DIRECTIONS FOR THIS TASK |
Copy out the records below verbatim, starting with their first line and ending with the line that contains "tap(432, 20)", both included.

SUPPLIED RECORDS |
========================
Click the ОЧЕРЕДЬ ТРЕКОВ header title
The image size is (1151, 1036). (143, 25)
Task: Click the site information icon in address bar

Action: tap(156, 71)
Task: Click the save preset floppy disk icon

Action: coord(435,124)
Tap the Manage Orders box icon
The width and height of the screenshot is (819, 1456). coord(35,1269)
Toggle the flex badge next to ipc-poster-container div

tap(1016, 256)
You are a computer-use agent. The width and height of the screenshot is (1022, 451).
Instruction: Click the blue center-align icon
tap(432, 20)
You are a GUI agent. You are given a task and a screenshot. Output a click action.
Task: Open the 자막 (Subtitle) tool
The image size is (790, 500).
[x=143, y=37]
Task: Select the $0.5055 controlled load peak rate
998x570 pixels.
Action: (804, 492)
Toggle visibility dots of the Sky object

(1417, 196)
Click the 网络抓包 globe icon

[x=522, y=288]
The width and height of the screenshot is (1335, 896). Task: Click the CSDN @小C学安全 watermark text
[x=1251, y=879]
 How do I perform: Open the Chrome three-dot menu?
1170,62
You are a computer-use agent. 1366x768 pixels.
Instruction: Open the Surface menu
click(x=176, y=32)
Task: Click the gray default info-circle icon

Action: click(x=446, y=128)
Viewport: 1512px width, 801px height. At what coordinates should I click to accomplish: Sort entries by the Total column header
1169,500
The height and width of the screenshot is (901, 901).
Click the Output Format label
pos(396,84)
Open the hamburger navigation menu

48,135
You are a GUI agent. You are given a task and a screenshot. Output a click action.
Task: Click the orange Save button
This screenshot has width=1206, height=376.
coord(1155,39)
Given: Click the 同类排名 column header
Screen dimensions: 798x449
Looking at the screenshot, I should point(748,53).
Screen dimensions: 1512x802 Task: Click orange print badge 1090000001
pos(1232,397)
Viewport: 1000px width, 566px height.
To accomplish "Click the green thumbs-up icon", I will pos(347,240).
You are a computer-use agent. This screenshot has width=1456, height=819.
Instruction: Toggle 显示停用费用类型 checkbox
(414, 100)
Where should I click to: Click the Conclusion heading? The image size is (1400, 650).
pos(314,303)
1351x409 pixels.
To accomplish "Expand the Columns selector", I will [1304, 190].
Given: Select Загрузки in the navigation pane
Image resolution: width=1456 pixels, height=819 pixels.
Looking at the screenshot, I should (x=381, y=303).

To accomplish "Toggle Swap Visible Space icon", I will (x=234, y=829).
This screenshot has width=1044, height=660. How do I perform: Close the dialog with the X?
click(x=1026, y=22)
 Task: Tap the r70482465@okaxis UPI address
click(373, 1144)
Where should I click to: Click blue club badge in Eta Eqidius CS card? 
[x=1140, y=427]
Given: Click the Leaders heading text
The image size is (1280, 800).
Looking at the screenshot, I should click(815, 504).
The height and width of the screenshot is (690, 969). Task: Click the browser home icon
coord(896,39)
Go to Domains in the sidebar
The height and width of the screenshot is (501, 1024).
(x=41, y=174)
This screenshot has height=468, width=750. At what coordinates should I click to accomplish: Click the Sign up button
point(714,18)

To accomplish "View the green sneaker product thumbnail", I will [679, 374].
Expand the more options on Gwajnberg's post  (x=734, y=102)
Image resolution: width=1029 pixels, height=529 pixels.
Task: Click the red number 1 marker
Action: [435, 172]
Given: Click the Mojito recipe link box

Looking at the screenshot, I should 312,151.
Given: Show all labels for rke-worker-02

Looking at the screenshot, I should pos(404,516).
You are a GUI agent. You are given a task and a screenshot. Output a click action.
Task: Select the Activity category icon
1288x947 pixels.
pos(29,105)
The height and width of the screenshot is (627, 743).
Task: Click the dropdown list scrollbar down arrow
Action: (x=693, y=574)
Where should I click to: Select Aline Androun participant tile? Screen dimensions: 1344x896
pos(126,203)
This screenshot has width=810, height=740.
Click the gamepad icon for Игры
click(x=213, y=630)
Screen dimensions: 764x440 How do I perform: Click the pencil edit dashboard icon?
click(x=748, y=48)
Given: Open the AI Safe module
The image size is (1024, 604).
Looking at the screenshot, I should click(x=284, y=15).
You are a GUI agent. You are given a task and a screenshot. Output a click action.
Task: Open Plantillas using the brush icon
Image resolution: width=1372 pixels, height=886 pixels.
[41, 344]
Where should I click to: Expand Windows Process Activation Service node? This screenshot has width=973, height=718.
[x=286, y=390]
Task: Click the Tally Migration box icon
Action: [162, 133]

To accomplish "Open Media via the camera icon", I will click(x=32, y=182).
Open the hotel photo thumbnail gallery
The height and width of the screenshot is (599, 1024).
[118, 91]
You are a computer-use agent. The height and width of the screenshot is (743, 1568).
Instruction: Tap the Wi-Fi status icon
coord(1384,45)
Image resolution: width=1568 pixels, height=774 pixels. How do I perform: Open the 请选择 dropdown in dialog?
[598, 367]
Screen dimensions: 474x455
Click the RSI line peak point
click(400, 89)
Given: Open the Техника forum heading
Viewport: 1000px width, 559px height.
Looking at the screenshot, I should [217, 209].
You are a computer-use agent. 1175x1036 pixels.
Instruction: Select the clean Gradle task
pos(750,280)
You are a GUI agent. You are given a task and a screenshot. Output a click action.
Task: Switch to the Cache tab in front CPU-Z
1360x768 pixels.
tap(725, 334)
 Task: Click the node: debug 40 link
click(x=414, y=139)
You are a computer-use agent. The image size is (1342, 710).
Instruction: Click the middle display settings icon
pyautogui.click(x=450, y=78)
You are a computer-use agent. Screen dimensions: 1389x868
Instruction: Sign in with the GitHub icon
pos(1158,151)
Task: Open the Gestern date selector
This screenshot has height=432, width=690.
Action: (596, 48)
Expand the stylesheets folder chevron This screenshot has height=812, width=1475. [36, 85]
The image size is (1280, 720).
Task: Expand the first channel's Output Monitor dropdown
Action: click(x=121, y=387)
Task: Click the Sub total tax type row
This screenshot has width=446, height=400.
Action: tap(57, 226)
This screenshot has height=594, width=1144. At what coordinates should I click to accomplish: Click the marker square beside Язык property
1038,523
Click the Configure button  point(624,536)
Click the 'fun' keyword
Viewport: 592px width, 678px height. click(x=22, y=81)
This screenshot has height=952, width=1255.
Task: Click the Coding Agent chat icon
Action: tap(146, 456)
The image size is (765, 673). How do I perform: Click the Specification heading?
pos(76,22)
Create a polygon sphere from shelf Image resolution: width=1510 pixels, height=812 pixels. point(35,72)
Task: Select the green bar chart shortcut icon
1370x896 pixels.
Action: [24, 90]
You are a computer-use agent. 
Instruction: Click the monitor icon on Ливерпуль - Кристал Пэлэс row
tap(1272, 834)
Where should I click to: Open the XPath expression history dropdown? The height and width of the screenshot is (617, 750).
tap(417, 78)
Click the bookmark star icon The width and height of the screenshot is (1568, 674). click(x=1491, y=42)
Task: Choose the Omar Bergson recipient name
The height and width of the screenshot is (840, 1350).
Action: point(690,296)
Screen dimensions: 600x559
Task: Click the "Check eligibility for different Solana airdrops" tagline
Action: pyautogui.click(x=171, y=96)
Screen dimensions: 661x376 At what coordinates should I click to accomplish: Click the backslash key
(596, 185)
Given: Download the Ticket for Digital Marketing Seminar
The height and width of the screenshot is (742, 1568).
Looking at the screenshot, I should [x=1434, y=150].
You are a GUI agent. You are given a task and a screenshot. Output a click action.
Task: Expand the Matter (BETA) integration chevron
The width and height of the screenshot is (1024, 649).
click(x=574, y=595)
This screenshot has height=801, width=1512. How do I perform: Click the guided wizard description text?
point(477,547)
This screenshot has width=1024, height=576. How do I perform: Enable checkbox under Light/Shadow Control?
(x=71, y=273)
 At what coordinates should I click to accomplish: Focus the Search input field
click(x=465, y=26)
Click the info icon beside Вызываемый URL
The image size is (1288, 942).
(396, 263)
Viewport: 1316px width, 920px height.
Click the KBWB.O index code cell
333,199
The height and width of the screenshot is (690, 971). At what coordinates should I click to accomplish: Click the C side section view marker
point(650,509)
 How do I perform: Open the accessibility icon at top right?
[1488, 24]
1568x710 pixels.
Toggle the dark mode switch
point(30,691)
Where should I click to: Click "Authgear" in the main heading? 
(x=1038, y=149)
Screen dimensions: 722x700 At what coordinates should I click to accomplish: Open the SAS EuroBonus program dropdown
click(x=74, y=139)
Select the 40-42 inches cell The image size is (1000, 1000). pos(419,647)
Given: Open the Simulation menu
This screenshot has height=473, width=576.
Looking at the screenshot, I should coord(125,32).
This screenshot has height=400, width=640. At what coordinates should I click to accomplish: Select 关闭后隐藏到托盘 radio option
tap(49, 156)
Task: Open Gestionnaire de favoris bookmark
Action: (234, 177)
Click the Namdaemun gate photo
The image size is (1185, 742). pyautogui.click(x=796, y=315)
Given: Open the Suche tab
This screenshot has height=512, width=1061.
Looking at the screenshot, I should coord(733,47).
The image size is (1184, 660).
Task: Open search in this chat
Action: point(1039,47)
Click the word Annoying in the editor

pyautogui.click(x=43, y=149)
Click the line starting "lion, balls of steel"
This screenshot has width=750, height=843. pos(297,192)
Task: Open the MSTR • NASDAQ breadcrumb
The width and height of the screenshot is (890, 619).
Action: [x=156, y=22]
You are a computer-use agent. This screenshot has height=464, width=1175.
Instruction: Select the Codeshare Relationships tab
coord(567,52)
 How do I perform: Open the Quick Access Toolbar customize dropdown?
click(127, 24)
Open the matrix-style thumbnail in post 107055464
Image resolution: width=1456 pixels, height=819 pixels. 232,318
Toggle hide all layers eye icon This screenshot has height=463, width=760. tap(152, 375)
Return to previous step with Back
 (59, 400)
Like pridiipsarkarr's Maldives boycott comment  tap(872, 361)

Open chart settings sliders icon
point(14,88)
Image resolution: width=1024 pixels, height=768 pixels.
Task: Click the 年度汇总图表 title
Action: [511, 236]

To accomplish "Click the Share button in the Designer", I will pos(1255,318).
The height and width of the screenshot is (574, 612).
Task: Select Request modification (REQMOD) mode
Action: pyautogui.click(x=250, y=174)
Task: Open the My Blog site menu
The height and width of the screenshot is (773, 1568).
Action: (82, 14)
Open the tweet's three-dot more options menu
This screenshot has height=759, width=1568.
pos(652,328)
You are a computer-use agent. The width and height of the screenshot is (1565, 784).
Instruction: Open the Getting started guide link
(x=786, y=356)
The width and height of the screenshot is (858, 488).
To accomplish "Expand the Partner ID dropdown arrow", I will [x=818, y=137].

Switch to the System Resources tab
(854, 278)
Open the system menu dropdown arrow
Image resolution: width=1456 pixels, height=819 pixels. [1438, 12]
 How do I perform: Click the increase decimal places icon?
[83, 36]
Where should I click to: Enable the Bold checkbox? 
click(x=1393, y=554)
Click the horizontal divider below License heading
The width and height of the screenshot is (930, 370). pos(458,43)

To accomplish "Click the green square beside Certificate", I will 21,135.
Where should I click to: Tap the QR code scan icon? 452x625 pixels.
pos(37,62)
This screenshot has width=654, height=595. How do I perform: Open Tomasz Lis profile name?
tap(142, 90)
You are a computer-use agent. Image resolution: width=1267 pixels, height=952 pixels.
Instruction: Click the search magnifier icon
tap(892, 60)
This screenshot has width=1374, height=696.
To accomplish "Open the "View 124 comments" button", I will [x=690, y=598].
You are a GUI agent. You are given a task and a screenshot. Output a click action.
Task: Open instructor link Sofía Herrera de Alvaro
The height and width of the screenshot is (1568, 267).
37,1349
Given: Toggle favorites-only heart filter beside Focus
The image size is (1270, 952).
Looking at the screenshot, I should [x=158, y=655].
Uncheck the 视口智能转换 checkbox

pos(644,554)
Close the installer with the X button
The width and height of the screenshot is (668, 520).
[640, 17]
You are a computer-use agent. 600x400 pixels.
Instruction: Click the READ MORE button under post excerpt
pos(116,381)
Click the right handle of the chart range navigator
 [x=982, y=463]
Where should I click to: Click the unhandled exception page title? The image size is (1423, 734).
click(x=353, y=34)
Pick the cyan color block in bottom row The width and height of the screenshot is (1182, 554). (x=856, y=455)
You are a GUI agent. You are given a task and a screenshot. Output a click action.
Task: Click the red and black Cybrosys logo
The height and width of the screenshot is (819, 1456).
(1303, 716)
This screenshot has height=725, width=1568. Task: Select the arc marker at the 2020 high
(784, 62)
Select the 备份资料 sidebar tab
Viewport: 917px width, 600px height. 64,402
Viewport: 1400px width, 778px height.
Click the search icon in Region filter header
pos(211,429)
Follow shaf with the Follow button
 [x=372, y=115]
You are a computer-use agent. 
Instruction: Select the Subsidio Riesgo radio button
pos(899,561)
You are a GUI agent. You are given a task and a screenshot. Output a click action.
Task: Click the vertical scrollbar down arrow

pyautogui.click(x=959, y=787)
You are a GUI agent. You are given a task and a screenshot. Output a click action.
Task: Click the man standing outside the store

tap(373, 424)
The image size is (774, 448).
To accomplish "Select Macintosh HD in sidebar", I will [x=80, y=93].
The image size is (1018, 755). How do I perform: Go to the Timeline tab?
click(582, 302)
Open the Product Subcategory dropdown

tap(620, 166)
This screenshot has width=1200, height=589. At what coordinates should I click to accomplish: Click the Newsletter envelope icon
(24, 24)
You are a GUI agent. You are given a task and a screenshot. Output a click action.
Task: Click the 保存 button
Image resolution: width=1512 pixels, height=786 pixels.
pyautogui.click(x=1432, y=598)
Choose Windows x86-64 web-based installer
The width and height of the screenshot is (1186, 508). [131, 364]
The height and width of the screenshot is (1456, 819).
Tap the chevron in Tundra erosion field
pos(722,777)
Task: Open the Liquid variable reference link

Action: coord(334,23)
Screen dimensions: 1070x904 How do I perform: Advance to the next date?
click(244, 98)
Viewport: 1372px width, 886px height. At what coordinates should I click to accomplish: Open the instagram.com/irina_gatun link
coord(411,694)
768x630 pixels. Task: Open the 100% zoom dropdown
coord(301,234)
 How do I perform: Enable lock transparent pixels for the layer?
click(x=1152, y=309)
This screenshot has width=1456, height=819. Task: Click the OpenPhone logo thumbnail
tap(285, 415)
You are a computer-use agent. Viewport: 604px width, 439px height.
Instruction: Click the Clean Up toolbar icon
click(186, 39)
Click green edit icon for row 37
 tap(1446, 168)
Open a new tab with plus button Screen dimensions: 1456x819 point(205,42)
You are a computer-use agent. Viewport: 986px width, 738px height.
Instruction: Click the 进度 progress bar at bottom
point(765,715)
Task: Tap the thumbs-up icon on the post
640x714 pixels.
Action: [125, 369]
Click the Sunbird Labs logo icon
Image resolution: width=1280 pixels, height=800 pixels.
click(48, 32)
========================
EXPECTED ANSWER |
Click the ОЧЕРЕДЬ ТРЕКОВ header title
The image size is (1151, 1036). (143, 25)
Task: Click the site information icon in address bar

Action: tap(156, 71)
Task: Click the save preset floppy disk icon

Action: coord(435,124)
Tap the Manage Orders box icon
The width and height of the screenshot is (819, 1456). coord(35,1269)
Toggle the flex badge next to ipc-poster-container div

tap(1016, 256)
You are a computer-use agent. The width and height of the screenshot is (1022, 451).
Instruction: Click the blue center-align icon
tap(432, 20)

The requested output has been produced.